It was just business as usual for Questcor Pharmaceuticals (UNKNOWN:QCOR.DL) which delivered another quarter of phenomenal revenue and profit growth to begin 2014.
For the first quarter, Questcor reported revenue of $227.1 million, a 68% increase from the year-ago period. It attributed its strong results to the expanded usage of Acthar Gel, it's only FDA-approved product, in a number of therapeutics areas, especially rheumatology which has become the company's single largest growth contributor.

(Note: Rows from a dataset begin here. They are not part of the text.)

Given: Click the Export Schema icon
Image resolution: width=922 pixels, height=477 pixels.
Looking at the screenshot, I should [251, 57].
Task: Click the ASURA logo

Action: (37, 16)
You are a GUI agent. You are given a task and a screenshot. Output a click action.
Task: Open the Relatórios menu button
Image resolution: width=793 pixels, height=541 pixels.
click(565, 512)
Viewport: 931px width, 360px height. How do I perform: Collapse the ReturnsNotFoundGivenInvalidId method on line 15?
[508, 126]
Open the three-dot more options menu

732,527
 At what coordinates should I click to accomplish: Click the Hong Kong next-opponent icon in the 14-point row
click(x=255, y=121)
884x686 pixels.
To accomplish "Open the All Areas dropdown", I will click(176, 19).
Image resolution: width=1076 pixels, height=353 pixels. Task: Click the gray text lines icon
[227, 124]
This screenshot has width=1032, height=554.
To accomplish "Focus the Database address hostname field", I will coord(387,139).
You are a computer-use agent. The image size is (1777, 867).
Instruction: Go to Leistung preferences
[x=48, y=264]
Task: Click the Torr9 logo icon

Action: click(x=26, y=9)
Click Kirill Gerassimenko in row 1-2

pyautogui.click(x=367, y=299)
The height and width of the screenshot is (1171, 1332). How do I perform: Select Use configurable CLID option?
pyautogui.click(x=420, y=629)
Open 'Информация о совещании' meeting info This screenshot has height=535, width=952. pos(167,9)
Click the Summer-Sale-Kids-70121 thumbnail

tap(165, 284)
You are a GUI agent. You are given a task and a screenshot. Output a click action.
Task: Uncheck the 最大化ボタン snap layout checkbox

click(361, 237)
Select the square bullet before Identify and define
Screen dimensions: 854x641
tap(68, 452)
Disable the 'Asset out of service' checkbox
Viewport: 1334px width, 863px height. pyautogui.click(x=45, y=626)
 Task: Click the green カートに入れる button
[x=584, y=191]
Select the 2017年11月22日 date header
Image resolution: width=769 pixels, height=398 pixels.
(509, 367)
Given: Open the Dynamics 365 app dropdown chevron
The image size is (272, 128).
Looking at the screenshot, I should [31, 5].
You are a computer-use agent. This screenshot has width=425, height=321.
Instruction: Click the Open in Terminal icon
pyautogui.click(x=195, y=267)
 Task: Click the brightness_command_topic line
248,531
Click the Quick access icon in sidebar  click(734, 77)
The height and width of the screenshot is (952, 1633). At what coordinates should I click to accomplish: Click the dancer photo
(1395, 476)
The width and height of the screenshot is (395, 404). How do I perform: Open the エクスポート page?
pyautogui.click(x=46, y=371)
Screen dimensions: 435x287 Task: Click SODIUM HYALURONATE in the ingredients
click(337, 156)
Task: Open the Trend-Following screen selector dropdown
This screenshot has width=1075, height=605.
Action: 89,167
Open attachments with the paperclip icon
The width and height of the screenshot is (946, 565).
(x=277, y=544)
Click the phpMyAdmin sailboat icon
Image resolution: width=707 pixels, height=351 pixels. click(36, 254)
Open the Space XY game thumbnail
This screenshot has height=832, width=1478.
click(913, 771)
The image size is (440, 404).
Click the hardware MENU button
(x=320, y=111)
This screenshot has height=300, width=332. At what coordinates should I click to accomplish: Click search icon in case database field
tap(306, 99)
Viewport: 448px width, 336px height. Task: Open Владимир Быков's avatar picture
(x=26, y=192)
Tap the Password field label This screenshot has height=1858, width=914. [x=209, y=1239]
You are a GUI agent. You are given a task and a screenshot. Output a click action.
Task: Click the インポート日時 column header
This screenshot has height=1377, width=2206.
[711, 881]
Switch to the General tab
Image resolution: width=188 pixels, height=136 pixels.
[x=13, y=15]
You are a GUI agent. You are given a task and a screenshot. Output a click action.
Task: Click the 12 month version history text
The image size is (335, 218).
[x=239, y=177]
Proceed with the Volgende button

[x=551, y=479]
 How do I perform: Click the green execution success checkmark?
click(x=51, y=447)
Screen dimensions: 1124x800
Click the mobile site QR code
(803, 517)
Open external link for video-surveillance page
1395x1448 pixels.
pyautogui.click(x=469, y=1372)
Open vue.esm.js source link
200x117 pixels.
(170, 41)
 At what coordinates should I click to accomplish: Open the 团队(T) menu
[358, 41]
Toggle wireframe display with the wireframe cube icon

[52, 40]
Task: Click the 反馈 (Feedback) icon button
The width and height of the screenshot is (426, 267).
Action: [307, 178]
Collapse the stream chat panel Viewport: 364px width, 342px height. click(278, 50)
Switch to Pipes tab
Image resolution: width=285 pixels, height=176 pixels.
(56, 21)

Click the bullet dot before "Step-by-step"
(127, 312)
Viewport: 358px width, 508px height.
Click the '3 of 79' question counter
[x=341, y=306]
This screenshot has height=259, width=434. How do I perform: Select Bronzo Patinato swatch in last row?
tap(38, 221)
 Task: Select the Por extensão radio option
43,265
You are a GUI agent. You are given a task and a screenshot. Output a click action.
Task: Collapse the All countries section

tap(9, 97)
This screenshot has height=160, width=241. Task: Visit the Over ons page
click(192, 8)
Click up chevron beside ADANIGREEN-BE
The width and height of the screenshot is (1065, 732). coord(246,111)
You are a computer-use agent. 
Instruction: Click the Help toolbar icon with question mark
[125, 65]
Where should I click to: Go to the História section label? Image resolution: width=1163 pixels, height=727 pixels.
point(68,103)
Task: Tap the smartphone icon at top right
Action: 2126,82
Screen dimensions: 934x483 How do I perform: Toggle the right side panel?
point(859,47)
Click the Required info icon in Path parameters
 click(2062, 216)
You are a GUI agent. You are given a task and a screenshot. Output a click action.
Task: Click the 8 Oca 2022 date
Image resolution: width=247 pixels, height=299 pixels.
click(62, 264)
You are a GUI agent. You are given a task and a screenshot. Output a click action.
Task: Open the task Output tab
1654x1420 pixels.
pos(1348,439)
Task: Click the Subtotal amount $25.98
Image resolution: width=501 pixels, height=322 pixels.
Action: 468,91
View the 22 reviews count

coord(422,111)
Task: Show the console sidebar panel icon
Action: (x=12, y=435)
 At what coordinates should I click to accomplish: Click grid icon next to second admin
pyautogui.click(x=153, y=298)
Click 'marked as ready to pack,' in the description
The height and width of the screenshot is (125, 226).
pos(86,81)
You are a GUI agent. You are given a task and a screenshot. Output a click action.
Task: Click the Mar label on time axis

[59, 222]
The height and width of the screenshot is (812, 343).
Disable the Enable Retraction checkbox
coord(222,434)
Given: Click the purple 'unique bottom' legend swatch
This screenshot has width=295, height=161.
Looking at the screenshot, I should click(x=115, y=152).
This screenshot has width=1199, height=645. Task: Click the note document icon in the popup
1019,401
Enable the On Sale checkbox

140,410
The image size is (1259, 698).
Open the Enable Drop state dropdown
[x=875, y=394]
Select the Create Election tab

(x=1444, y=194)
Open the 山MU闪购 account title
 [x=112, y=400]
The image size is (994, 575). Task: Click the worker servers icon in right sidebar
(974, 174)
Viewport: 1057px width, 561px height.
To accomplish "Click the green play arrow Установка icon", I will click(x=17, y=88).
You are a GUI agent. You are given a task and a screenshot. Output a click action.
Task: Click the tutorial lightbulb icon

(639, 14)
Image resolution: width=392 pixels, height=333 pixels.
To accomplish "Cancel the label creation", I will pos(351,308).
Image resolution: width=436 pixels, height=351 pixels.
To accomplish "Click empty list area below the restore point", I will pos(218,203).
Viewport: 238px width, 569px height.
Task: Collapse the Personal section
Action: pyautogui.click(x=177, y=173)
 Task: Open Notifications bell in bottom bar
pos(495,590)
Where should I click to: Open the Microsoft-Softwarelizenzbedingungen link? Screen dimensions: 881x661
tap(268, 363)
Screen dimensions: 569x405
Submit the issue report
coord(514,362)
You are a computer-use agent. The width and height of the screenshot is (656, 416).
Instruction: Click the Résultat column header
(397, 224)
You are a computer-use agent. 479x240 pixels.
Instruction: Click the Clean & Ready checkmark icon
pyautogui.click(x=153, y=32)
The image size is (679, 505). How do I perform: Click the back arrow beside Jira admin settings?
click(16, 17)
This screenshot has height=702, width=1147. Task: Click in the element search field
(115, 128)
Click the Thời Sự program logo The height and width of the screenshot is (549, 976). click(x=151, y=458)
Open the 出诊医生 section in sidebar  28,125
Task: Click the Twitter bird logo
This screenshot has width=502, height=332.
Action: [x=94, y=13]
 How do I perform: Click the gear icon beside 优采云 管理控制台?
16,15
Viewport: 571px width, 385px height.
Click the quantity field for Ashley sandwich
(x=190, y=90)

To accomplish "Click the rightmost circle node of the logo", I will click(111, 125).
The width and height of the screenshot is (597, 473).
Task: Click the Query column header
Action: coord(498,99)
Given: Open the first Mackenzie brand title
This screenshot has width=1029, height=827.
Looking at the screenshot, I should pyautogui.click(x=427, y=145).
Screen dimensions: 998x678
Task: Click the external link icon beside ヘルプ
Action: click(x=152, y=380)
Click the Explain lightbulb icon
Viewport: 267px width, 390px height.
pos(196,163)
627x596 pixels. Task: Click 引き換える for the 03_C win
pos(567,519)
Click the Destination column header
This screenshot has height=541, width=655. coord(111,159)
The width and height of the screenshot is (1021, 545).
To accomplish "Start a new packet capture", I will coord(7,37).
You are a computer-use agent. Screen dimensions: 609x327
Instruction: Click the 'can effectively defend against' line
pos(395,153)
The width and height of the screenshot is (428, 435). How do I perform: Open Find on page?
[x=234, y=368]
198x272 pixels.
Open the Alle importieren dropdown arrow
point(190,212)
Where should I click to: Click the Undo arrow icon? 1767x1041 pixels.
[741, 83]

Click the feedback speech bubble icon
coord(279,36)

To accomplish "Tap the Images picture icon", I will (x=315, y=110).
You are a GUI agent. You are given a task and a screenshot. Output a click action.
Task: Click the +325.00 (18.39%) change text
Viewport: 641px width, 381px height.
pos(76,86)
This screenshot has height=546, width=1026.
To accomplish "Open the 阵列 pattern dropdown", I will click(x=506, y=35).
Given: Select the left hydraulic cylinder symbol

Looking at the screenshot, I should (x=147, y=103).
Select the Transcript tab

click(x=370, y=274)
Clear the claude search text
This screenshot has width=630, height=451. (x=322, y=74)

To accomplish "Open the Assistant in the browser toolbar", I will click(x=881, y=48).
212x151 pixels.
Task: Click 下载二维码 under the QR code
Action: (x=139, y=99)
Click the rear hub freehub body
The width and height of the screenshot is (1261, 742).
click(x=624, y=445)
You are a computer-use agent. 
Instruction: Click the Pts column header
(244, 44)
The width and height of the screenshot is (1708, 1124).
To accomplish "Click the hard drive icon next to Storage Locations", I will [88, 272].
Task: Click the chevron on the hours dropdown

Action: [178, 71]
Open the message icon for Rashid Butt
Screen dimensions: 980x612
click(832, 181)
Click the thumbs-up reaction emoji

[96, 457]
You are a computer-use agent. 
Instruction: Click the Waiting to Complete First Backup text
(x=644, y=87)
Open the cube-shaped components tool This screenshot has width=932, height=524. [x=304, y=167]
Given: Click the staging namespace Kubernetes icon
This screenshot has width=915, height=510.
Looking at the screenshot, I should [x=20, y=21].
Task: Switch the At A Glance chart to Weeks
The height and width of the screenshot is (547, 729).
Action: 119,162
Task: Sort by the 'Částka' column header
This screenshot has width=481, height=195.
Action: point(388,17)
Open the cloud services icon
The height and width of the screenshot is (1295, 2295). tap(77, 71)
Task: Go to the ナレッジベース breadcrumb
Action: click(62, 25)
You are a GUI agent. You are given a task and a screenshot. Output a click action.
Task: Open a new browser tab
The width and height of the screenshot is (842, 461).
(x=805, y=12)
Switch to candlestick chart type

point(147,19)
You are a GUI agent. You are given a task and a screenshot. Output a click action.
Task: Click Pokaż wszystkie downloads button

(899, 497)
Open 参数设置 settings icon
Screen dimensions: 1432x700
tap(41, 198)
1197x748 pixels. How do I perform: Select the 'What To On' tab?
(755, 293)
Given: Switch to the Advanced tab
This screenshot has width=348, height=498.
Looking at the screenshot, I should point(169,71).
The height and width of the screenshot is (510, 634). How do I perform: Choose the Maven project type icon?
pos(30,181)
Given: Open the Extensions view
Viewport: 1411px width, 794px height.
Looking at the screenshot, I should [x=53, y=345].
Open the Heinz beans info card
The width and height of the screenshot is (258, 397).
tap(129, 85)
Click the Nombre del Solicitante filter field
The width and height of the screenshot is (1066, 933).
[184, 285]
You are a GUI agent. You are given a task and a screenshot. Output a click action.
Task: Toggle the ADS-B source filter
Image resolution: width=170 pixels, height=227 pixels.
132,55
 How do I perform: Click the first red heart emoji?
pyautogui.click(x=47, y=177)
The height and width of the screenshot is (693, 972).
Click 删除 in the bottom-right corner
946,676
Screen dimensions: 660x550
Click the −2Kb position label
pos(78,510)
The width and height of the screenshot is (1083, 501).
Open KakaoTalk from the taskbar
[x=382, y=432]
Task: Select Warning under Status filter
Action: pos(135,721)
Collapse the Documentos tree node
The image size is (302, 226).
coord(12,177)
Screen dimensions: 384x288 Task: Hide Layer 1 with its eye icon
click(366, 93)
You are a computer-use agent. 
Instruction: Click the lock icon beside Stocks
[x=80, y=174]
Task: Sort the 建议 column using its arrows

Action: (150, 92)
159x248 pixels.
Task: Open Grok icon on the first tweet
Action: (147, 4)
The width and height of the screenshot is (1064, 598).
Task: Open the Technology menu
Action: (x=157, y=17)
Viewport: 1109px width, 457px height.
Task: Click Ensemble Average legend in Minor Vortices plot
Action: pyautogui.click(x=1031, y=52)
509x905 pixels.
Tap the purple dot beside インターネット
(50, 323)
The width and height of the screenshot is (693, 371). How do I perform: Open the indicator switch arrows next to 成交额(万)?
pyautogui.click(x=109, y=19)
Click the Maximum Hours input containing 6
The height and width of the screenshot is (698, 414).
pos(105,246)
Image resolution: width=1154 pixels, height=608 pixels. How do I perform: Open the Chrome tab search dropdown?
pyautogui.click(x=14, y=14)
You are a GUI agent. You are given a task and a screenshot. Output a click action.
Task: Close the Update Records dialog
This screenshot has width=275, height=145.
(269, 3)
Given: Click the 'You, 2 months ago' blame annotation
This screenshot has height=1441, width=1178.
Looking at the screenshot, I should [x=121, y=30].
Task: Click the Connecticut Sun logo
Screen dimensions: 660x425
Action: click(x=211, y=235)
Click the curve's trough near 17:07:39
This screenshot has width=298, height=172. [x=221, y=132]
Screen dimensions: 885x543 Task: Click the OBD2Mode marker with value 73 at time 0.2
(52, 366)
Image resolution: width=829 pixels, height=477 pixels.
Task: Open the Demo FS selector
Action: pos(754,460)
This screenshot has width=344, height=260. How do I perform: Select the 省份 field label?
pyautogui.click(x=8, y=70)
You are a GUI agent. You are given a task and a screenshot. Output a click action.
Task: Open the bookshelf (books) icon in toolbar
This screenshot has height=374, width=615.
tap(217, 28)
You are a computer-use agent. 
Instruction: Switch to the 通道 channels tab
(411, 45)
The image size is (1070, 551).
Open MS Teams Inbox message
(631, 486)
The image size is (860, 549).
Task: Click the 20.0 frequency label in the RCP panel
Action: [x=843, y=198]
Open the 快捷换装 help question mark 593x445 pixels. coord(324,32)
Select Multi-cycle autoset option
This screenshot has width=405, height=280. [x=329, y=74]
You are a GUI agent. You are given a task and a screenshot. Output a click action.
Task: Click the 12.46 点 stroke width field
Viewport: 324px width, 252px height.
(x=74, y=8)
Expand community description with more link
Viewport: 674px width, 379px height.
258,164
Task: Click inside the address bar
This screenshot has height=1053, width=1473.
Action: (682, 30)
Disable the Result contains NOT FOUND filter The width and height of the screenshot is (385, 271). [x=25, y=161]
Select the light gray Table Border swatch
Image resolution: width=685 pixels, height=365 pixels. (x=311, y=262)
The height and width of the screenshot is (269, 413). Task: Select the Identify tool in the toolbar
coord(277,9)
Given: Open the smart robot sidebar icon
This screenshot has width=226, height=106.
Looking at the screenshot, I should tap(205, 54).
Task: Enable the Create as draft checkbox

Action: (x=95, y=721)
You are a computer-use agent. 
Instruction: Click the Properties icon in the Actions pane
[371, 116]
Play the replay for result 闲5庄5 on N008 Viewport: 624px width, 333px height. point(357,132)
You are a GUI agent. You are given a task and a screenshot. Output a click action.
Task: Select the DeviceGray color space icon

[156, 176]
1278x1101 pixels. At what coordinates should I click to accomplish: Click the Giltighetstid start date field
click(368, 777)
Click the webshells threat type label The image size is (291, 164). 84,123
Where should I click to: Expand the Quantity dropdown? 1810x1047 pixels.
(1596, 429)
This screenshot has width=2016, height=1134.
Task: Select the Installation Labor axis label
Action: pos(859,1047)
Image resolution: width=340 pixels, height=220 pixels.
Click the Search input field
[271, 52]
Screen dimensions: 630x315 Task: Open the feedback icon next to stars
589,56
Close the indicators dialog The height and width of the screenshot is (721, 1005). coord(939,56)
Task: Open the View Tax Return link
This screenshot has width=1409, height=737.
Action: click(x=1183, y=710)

BioVectra, Questcor's specialty manufacturing subsidiary, also saw its revenue more than double to $17.3 million from $8.4 million in the prior year period.
Total Acthar Gel vials shipped during the quarter increased 47% to 7,080 from 4,830 with new paid prescriptions jumping 35% to between 2,325 and 2,350. Questcor reminded investors that orders can vary from season to season, and winter months often present its greatest challenge, especially given the slowdown in the reimbursement process from insurers for certain specialty drugs like Acthar.
Still, new paid rheumatology prescriptions more than tripled to between 570 and 580 prescriptions from just 140 to 150 in Q1 last year. Multiple sclerosis relapse patients also boosted their new paid prescriptions by 13% year-over-year. Most importantly, Questcor expects insurance coverage of Acthar Gel to remain favorable moving forward.
This increase in Questcor's top-line led to an 84% surge in profits to an adjusted $1.40 per share from $0.76 per share in the year-ago quarter. Mind you, this was inclusive of an 84% increase in research and development expenses to $19.9 million from $10.8 million.
As Questcor announced in April, it's in the process of being acquired by Mallinckrodt (NYSE:MNK), and it expects its joint merger proxy to be filed by mid-May. Shareholders of both companies will need to approve the buyout if it is to occur. Under the current terms, Questcor shareholders would receive $30 in cash and 0.897 shares of Mallinckrodt for each share of Questcor they own.